Hsp90 inhibitors have been investigated as cancer therapeutics in monotherapy and to augment radiotherapy; however, serious adverse effects of early-generation Hsp90 inhibitors limited their development. TAS-116 is a novel Hsp90 inhibitor with lower adverse effects than other Hsp90 inhibitors, and here, we investigated the radiosensitizing effects of TAS-116 in low linear energy transfer (LET) X-ray and high LET carbon ion-irradiated human cancer cells and mouse tumor xenografts. TAS-116 decreased cell survival of both X-ray and carbon ion-irradiated human cancer cell lines (HeLa and H1299 cells), and similar to other Hsp90 inhibitors, it did not affect radiosensitivity of noncancerous human fibroblasts. TAS-116 increased the number of radiation-induced γ-H2AX foci and delayed the repair of DNA double-strand breaks (DSB). TAS-116 reduced the expression of proteins that mediate repair of DSBs by homologous recombination (RAD51) and nonhomologous end joining (Ku, DNA-PKcs), and suppressed formation of RAD51 foci and phosphorylation/activation of DNA-PKcs. TAS-116 also decreased expression of the cdc25 cell-cycle progression marker, markedly increasing G2-M arrest.

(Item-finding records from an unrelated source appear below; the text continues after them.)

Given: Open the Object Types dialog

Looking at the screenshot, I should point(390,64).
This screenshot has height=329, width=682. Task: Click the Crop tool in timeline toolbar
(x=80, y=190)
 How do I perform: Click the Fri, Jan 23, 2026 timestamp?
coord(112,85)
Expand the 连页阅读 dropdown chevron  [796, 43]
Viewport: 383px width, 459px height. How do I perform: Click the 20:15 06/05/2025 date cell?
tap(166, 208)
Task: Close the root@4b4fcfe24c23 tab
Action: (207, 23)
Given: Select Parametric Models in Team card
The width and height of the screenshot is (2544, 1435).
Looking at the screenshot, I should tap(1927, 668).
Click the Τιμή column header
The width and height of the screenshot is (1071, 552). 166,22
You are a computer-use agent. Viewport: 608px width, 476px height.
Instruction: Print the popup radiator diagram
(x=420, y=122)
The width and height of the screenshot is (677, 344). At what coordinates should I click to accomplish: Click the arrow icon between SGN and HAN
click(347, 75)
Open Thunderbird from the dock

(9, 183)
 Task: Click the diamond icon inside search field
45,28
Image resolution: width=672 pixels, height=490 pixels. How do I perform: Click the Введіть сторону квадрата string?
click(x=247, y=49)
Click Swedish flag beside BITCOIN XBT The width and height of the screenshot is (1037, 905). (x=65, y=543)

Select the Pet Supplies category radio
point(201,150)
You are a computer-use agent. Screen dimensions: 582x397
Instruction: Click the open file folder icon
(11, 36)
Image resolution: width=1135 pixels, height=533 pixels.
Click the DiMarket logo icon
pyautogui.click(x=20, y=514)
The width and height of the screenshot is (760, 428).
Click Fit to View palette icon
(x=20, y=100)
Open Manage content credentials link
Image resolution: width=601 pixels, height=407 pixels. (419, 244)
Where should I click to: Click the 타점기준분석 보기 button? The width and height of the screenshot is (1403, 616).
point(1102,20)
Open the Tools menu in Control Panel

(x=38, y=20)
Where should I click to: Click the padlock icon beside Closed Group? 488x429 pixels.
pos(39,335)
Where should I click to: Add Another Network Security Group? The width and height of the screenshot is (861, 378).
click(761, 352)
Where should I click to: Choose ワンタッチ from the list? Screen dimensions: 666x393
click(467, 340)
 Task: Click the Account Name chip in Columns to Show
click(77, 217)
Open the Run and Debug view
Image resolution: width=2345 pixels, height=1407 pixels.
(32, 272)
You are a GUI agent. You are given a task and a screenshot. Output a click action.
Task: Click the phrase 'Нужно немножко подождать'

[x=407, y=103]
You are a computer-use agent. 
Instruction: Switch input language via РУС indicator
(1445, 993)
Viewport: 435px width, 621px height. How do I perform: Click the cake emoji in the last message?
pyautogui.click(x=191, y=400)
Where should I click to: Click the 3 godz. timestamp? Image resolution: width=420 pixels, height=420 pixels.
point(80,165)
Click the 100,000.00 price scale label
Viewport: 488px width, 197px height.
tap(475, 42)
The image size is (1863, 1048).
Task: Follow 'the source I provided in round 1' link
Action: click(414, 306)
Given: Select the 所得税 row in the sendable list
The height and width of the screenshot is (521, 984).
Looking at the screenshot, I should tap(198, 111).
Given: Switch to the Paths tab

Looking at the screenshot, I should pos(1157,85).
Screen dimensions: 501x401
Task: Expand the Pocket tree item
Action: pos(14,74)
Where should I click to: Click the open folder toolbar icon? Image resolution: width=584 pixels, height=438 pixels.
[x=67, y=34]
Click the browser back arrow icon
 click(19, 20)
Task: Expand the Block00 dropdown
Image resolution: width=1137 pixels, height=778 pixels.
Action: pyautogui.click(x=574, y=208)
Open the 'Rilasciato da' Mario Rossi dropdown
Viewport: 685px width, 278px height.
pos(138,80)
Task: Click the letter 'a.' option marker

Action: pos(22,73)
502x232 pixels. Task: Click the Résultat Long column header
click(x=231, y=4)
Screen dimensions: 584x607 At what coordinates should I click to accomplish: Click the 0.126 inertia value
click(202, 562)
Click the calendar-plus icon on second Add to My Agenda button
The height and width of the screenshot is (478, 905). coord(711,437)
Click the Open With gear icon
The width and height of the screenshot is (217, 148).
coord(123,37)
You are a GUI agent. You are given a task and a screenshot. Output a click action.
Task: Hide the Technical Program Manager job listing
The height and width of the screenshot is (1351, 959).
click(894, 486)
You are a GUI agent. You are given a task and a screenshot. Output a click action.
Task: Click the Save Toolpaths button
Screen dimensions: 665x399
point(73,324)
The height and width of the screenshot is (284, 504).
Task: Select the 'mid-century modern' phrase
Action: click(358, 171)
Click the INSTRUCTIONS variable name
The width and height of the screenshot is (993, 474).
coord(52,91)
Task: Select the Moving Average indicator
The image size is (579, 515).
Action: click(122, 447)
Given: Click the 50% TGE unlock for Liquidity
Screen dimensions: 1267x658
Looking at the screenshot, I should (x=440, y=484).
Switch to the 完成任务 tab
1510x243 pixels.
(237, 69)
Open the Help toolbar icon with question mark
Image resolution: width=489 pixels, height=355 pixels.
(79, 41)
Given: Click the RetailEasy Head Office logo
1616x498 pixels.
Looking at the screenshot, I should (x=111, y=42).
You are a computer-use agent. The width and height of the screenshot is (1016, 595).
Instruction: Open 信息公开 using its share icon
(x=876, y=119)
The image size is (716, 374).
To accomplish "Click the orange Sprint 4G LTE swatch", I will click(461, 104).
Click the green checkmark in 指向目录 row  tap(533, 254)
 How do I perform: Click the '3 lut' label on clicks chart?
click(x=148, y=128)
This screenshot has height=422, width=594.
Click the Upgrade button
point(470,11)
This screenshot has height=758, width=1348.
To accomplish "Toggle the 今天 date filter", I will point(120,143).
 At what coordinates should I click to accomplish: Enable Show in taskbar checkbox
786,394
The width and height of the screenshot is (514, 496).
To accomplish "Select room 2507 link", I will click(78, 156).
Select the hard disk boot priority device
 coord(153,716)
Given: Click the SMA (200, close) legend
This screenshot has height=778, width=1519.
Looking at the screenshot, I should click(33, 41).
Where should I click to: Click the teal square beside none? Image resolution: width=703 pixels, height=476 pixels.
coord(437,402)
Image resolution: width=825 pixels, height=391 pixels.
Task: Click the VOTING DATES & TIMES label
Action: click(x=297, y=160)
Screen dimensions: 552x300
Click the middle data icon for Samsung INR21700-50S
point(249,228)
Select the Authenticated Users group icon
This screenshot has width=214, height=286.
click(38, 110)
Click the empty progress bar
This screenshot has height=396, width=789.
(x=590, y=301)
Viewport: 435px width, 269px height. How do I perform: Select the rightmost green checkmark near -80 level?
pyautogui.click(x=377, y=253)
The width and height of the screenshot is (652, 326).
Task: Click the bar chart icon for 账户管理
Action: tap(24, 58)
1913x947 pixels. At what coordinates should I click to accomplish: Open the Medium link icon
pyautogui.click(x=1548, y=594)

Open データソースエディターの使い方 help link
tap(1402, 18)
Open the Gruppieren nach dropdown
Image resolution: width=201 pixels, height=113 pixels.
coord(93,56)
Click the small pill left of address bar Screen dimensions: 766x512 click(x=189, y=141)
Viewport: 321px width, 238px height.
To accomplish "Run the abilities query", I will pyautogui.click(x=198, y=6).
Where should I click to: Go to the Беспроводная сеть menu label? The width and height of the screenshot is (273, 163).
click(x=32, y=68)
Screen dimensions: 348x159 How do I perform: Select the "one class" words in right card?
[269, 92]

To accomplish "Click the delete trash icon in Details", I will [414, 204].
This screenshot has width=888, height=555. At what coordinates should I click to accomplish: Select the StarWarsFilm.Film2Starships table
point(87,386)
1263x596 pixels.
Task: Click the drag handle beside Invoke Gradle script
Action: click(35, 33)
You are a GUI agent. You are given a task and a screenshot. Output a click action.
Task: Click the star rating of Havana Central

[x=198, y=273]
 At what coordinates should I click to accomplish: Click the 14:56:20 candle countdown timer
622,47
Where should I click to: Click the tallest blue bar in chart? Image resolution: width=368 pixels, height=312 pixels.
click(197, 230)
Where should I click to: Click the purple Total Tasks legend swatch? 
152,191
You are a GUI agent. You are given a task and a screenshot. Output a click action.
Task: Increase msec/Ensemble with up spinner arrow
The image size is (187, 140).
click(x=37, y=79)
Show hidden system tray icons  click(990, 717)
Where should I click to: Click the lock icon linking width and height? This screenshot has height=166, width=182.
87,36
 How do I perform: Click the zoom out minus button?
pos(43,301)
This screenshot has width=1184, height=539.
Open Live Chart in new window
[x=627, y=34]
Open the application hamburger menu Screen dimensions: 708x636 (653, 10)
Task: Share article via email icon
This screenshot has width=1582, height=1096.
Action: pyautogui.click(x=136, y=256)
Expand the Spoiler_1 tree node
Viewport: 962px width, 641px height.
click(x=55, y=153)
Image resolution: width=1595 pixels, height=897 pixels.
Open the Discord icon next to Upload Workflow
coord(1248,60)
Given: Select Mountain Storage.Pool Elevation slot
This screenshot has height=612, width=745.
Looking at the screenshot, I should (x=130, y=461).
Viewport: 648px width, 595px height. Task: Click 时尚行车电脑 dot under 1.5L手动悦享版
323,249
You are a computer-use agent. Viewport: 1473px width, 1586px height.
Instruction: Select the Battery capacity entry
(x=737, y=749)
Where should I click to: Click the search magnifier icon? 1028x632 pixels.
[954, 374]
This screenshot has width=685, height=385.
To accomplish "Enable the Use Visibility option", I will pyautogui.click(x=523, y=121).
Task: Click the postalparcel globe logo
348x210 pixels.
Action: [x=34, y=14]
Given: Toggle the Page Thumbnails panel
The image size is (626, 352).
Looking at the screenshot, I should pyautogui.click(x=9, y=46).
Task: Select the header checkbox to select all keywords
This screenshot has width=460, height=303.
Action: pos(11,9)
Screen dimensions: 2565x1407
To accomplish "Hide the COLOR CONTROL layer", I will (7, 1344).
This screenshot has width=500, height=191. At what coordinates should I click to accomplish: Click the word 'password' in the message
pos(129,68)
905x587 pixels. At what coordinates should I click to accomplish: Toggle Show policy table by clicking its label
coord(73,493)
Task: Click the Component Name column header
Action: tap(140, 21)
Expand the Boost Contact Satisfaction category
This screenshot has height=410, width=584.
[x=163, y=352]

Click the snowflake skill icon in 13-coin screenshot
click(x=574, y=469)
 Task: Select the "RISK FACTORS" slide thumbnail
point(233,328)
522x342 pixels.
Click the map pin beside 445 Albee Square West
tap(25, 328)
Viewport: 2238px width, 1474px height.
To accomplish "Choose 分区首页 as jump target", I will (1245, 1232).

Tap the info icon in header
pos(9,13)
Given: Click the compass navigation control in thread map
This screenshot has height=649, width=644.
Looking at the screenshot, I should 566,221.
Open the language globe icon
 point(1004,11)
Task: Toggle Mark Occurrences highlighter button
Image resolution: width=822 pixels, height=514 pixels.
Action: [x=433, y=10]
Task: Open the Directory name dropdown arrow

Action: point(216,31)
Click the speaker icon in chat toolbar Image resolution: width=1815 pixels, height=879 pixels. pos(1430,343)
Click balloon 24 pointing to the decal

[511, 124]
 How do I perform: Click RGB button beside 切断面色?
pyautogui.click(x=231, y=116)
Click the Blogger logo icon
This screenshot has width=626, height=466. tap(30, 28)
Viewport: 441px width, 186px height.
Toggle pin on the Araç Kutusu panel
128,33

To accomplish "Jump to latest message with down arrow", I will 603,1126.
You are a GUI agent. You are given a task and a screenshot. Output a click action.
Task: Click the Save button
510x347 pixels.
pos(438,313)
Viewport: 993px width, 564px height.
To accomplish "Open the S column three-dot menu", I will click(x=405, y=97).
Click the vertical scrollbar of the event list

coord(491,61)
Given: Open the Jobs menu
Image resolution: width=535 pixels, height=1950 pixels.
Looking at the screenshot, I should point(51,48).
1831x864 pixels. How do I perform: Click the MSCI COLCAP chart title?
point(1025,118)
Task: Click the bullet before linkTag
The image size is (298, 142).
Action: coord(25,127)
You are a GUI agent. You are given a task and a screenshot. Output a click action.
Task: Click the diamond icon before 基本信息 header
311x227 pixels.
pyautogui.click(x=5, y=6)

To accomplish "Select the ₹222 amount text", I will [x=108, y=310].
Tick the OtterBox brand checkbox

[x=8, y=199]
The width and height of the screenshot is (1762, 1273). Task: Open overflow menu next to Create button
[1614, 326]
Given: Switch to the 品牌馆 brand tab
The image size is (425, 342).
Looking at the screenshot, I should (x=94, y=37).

Combined treatment of mouse tumor xenografts with carbon ions and TAS-116 showed promising delay in tumor growth compared with either individual treatment. These results demonstrate that TAS-116 radiosensitizes human cancer cells to both X-rays and carbon ions by inhibiting the two major DSB repair pathways, and these effects were accompanied by marked cell-cycle arrest. The promising results of combination TAS-116 + carbon ion radiotherapy of tumor xenografts justify further exploration of TAS-116 as an adjunct to radiotherapy using low or high LET radiation. Mol Cancer Ther; 16(1); 16-24. ©2016 AACR.